* _TASK OBJECTIVE_
Please output exactly the lines that run from the line with "The width and height of the screenshot is (353, 265)." through the final line of the data, inclusive, and nothing more.

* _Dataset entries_

►

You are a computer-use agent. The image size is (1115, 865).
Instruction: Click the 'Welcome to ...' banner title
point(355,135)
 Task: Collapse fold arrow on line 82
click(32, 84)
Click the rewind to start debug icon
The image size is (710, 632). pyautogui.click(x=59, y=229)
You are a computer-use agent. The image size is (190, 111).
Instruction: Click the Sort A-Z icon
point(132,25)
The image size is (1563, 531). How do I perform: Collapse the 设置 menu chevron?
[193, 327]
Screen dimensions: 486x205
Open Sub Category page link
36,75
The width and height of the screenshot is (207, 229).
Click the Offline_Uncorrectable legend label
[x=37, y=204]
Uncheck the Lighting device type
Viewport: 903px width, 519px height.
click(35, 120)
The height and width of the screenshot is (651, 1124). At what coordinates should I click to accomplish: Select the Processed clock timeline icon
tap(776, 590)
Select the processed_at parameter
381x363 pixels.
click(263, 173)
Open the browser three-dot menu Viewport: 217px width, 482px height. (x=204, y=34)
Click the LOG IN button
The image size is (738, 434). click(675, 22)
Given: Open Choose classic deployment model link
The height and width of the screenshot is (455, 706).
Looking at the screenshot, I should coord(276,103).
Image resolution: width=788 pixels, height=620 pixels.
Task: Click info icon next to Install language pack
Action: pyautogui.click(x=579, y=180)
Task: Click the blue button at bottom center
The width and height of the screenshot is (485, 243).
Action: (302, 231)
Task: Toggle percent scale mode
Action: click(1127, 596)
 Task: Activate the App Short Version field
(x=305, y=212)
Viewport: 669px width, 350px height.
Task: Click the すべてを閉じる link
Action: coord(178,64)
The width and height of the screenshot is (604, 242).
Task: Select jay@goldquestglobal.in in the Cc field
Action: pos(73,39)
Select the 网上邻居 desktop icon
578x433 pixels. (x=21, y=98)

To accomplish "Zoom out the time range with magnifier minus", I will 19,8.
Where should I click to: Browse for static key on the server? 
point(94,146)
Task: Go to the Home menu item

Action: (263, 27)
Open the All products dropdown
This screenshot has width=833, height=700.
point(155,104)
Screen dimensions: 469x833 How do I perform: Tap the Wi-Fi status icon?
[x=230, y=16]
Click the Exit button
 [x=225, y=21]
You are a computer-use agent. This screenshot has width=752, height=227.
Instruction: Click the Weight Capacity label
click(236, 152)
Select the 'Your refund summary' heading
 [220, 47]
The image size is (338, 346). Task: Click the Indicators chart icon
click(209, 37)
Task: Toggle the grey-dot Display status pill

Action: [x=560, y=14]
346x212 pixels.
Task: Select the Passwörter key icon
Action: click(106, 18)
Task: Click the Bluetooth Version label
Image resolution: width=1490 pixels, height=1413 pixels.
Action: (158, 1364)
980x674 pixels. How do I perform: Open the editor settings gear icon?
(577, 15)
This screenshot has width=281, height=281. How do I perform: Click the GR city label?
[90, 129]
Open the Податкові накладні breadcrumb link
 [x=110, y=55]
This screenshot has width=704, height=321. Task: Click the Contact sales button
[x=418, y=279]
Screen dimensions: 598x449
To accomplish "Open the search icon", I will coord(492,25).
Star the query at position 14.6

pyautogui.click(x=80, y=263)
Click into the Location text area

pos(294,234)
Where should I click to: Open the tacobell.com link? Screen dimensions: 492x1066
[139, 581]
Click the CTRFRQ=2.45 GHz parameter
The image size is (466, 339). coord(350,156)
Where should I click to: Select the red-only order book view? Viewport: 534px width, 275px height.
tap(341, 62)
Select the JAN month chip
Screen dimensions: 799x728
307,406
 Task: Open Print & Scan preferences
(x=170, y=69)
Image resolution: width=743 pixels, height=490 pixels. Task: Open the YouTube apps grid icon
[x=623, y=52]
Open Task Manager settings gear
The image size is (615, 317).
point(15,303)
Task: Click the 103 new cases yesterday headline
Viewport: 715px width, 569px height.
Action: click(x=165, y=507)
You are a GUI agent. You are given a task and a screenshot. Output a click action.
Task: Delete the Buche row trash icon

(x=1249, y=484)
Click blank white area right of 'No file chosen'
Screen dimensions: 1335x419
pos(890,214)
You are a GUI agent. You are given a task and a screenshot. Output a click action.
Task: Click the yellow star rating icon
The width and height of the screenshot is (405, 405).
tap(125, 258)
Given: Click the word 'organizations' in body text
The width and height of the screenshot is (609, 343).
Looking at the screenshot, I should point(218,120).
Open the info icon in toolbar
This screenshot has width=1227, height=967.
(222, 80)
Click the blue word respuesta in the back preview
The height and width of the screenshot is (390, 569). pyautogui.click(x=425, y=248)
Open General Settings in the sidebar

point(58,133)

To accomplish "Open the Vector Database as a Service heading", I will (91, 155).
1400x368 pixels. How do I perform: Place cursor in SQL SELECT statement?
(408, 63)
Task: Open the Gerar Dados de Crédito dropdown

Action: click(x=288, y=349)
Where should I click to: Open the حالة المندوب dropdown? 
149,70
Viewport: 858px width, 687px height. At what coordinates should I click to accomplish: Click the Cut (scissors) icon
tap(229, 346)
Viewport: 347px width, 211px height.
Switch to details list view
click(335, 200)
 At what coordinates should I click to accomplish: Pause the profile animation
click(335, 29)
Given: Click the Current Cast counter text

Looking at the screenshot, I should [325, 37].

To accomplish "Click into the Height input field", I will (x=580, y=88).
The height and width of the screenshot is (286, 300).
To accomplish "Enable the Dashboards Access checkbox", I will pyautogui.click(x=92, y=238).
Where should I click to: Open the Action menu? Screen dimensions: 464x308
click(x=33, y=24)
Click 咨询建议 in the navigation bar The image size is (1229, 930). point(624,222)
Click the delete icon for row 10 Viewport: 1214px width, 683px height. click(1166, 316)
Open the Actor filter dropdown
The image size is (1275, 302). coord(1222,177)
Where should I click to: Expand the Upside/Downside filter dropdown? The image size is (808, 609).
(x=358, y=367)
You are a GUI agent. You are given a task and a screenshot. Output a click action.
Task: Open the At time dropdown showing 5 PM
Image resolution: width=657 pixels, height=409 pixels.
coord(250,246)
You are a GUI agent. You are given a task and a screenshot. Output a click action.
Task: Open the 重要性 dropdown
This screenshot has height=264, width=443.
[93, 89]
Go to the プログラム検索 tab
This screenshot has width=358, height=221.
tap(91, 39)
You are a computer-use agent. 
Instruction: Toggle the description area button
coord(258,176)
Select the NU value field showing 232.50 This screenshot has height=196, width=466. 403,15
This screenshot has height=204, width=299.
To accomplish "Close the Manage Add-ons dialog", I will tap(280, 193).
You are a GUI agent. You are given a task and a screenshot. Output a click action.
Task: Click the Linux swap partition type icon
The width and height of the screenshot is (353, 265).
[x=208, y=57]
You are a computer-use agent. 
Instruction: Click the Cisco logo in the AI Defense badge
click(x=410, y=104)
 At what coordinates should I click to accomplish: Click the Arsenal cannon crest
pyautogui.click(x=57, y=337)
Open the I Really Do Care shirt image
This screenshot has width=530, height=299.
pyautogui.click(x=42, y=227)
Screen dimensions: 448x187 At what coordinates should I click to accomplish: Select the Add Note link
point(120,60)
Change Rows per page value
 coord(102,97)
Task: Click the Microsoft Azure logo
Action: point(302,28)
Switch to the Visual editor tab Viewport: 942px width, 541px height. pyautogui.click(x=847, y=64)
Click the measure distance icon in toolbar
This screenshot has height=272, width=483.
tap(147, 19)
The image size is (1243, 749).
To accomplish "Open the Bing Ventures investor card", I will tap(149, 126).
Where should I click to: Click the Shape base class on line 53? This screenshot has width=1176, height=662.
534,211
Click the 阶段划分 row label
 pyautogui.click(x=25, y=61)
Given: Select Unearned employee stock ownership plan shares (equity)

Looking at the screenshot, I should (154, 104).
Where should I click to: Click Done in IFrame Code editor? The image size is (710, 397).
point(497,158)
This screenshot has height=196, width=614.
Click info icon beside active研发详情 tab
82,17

◄

* _THE COMPLETED TASK_
The width and height of the screenshot is (353, 265).
[x=208, y=57]
You are a computer-use agent. 
Instruction: Click the Cisco logo in the AI Defense badge
click(x=410, y=104)
 At what coordinates should I click to accomplish: Click the Arsenal cannon crest
pyautogui.click(x=57, y=337)
Open the I Really Do Care shirt image
This screenshot has width=530, height=299.
pyautogui.click(x=42, y=227)
Screen dimensions: 448x187 At what coordinates should I click to accomplish: Select the Add Note link
point(120,60)
Change Rows per page value
 coord(102,97)
Task: Click the Microsoft Azure logo
Action: point(302,28)
Switch to the Visual editor tab Viewport: 942px width, 541px height. pyautogui.click(x=847, y=64)
Click the measure distance icon in toolbar
This screenshot has height=272, width=483.
tap(147, 19)
The image size is (1243, 749).
To accomplish "Open the Bing Ventures investor card", I will tap(149, 126).
Where should I click to: Click the Shape base class on line 53? This screenshot has width=1176, height=662.
534,211
Click the 阶段划分 row label
 pyautogui.click(x=25, y=61)
Given: Select Unearned employee stock ownership plan shares (equity)

Looking at the screenshot, I should (154, 104).
Where should I click to: Click Done in IFrame Code editor? The image size is (710, 397).
point(497,158)
This screenshot has height=196, width=614.
Click info icon beside active研发详情 tab
82,17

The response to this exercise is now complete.